DIRECTIONS:
a: Does the passage on advanced imaging and decision support agree with each statement? (i) The CMS mandate begins in January 2017. (ii) Most orders flagged as inappropriate were cancelled. (iii) The appropriateness criteria already exist. Answer yes or no for each, quoting the words from the passage that decide it.
b: In the study reported in the passage on advanced imaging and decision support, what share of the time was the CDS unable to match imaging orders to the criteria?

Advanced imaging is a clinical activity of interest here, especially with respect to the potential for harm and the cost. As with all clinical activities, what we want is the unfettered use of imaging when needed, and for it not to be used when it is not needed. This objective is embodied in a legislatively created CMS mandate, beginning in January 2017, that referring physicians must use physician-developed appropriateness criteria when ordering advanced imaging for Medicare patients, in an effort to reduce duplicate and/or unnecessary imaging and associated costs. The “stick” here is that imaging performed not in conformance with the criteria would not be paid for. The necessary appropriateness criteria to do this do not yet exist, but they are mandated to be specified by HHS by November, 2015. When they do exist they could then be built into a CDS such that the CDS operating on some set of patient-specific facts would indicate whether or the criteria for use have been met. Of course a key question in this regard is how good the CDS is.
With this background RAND has reported a study on the use of an imaging appropriateness CDS that was created from a group consensus on a structured rating process. Despite this design effort most imaging orders in the study were unable to be matched either way to the criteria, ie 66% of the time the CDS was not robust enough to align with the real world of real patients. There was however a small decrease in the number of “inappropriate” orders when the CDS was in use. However for orders that were flagged as inappropriate, only 10% were changed and less than 1% were cancelled. This means that the users actively rejected, or didn’t really consider, most of the inappropriateness advice from the CDS. These results might be a critique of the particular CDS in question rather than the concept, but building a better CDS that captures more patients, and demonstrating that it is correct remains a challenge. Managing responsibility for imaging providers not getting paid when the order is inappropriate will also be a challenge.

EXTRACTED RECORDS:
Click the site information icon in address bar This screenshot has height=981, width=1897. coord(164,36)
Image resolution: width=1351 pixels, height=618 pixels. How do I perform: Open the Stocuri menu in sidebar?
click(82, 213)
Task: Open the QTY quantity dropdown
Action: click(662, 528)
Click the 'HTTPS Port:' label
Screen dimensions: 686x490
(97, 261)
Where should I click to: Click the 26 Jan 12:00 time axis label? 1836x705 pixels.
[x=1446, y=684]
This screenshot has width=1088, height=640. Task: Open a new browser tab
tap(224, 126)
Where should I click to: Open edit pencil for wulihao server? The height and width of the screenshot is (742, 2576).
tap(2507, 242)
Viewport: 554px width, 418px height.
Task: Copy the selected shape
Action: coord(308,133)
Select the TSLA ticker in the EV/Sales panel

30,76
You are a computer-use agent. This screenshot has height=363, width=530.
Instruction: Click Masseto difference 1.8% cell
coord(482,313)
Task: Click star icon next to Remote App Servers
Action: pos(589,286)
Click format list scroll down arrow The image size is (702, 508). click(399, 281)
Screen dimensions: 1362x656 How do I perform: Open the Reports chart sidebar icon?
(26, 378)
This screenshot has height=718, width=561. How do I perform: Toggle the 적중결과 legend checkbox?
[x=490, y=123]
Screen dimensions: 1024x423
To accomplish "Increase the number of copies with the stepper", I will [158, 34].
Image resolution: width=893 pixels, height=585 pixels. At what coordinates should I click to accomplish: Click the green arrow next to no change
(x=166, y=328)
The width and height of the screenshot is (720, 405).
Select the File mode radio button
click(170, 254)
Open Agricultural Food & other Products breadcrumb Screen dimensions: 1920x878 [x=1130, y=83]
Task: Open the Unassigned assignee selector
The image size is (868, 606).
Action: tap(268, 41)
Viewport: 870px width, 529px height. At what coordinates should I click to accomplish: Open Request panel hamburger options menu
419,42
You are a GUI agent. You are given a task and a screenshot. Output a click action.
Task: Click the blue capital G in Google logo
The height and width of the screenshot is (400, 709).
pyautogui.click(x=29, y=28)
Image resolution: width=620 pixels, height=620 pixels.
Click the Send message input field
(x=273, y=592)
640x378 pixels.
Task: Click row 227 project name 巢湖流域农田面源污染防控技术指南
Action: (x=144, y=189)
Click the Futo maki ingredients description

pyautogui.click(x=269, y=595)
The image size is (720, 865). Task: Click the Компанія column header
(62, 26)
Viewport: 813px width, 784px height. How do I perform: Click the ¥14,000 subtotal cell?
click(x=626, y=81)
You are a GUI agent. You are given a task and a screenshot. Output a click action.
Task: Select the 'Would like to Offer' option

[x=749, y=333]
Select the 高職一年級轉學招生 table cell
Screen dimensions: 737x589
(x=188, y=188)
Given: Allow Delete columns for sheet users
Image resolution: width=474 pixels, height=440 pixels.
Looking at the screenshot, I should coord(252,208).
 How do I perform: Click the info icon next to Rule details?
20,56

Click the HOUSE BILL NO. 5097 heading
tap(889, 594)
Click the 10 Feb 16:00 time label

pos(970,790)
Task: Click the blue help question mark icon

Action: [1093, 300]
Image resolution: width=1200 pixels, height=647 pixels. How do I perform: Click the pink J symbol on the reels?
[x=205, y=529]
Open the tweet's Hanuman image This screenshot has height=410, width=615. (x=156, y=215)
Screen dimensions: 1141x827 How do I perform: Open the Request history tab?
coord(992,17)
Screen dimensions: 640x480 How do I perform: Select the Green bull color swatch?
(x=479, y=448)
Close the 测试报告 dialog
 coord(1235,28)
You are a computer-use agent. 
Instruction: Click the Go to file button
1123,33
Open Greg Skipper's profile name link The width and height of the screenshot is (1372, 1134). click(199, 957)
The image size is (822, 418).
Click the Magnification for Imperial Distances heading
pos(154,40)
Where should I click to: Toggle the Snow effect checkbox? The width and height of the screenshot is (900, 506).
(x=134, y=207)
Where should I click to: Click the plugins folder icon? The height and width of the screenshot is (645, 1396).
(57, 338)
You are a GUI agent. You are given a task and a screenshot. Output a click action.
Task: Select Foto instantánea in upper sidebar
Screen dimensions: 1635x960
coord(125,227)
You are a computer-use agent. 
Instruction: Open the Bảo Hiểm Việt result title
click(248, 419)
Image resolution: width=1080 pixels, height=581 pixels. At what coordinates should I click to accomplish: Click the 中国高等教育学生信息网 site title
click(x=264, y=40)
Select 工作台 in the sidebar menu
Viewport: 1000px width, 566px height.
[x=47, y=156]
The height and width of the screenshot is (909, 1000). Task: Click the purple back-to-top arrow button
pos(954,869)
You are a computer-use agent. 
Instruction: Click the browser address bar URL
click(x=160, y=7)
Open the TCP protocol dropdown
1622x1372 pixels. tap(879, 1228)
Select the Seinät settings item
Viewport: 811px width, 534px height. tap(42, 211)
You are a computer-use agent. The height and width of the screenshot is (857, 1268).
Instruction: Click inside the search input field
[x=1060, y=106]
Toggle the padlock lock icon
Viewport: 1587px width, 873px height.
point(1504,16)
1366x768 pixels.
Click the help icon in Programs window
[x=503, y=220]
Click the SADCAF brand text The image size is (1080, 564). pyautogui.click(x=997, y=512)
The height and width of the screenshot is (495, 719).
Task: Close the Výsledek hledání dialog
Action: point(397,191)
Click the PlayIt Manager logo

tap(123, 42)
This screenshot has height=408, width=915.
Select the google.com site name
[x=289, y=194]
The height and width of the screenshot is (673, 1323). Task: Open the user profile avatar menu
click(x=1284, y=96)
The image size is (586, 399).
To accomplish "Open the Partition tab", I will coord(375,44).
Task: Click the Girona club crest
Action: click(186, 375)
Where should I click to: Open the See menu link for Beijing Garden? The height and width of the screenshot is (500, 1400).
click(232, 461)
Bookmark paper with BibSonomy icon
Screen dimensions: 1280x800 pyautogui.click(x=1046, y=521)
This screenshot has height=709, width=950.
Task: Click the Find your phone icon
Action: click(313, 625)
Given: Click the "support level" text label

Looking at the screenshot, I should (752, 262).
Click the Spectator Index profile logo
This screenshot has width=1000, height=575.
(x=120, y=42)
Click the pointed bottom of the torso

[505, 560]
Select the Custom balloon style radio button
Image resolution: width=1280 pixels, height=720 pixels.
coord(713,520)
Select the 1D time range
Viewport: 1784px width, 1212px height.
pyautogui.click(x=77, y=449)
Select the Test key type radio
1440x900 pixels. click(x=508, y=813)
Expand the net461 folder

ANSWERS FOR THIS EXERCISE:
a:
(i) Yes: "beginning in January 2017"
(ii) No: "only 10% were changed and less than 1% were cancelled"
(iii) No: "The necessary appropriateness criteria to do this do not yet exist"

b: 66% of the time.